• **Goal**: Count the lines in the entries below that contain the string "Collapse", treating uppercase and lowercase as distinct. Give only the number.

• **Information shown**:
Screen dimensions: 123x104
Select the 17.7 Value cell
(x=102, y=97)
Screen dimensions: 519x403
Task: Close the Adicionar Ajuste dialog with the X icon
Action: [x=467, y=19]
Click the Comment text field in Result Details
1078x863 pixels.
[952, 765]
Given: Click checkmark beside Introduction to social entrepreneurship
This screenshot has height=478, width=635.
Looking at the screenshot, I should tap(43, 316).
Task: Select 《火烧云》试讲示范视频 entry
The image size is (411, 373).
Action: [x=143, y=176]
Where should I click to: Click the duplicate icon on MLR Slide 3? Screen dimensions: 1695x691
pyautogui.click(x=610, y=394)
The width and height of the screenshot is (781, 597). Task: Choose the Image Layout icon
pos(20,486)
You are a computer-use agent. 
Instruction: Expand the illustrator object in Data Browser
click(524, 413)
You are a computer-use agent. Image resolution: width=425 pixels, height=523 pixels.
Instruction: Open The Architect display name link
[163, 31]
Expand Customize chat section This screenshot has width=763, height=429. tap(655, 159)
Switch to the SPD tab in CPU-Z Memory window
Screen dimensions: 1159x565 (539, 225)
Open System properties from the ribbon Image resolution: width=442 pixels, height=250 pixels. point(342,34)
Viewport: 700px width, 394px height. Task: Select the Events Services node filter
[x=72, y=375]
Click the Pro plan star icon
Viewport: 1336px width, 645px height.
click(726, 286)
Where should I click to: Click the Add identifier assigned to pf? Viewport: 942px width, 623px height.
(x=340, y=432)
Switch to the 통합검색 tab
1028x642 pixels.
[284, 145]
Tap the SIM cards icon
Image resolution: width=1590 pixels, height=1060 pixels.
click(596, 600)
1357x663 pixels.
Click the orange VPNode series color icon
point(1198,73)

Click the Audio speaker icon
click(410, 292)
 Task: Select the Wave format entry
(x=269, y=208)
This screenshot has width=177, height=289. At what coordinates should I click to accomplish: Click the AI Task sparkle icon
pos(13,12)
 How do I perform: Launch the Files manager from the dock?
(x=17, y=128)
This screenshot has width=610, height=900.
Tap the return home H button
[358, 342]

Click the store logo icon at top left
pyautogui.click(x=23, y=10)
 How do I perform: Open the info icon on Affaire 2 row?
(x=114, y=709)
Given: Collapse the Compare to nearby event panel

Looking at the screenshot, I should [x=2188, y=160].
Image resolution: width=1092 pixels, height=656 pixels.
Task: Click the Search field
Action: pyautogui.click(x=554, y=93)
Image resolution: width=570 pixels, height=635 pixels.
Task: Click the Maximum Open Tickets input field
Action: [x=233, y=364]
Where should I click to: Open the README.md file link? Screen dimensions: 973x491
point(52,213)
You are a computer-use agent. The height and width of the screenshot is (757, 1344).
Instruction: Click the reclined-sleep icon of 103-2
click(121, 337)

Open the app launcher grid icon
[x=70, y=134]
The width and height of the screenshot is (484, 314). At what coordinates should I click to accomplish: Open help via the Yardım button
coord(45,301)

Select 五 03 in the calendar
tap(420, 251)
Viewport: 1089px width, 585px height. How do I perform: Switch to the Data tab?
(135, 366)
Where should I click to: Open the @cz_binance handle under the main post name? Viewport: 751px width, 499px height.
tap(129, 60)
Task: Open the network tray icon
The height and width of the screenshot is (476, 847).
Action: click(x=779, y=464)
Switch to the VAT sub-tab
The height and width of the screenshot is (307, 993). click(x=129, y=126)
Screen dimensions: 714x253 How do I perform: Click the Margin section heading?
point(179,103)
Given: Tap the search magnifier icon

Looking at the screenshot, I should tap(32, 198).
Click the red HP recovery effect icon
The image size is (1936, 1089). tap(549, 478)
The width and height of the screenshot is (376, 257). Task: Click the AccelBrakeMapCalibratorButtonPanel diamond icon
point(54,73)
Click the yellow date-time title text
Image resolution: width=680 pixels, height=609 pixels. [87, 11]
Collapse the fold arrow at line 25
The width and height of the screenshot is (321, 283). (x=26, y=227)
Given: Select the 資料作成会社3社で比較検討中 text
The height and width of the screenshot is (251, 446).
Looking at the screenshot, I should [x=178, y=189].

• **Answer for the task**: 2